Anyone who commutes on the New York City subway system to and from their office jobs knows who the zombies are: yourself and your fellow commuters, united in abysmal enslavement. The internal, qualitative experience of the conscious non-zombie is a liability. Consciousness might lead its possessor to plead for decent working conditions or fair pay. One proper capitalist response to consciousness is to require passion, especially where urgent but menial labor is concerned. This will tend to produce in the workforce its opposite. Over time, gene-culture coevolution will yield the zombie, a creature that lacks an inner life, doesn't know its own immiseration and has no clue that it is being exploited.

TCP said...

Inferiority/superiority in which the person can be grandiose, and directly represent themselves as perfect, or indirectly be perfect through their inability to admit to mistakes, is decently known. Instead of feeling inferiority the person identifies with perfection, but we can still see the inferiority in the way that they need to convince others of their greatness or are unable to admit to mistakes.

Less well known is the aliveness/deadness binary that often relates to mania/depression. Some patients can describe feeling emptiness, "not thereness," or straight forwardly tell you that a part of them feels dead, just as some can tell you about their inferiority or self-hate for being a nobody, for example. Manic patients have defended against the deadness, just as grandiose/superior patients have defended against inferiority.

The undead, like anything, will have many meanings in psychoanalysis, but a major input will be losing a loved one, feeling unsupported by others, or some ego injury that leads to identifying with the other who isn't there.

For some addicts, the addiction represents something that is alive and will make them feel alive instead of feeling dead.

This is an answer from individual psychology, but for something to become a fashion means that many people will be drawn to it or use it in their art because of other motivations.

On the level of group psychology, the leftist sense of injustice and harm to the other implies a dead parent who isn't there to support or foster others.
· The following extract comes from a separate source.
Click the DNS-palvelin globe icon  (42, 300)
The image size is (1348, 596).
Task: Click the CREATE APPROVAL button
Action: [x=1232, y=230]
There could be a connection here with modern liberal sentiments...

h said...

In my youth I went in for an analysis and read a lot of Freud. Freud showed a fondness for cultural analysis, ie. Da Vinci and Moses- in his dream analysis he avoided doctrinaire interpretations- the chain of free associations uncover their meaning- so perhaps thinking of zombies as vacant drones on the number 3 train or as dehumanized others might serve a utility of secondary gain or ideological pertness.
Fromm might agree with you all, but Freud might quash his cigar butt in the ashtray of speculation

alexim89 said...

Fascination with zombies derives from the view everyone has of other people that are external to our own restricted circles. Mindless, broken creatures that want only to eat us and every one can became one of them.

Jonathan Strassfeld said...
This comment has been removed by the author.
Jonathan Strassfeld said...

No, Democrats should not budge an inch on the wall. It is not merely a ridiculous and ineffectual barrier, but a physical manifestation of racist violence. It would serve to to normalize violence (a beautiful wall - at least form the American side) implicit in restricting the movement of peoples (here I am doing a poor job of repeating an argument made very well by Paul Steege in a talk this summer. To get a better sense of his argument on walls and violence I suggest his short piece on his experience in Berlin: ). By accepting the wall to keep dreamers, we co-sign onto violence against poor immigrants and migrants to protect those whom we view as more deserving.

Regarding zombies, my understanding is that traditionally they are a symbol of proletarian revolution. However, I think much of our present fascination with cinematic zombies owes simply to the fact that they authorize the spectacle of violence against the human form without forcing us to consider the ethics of such violence.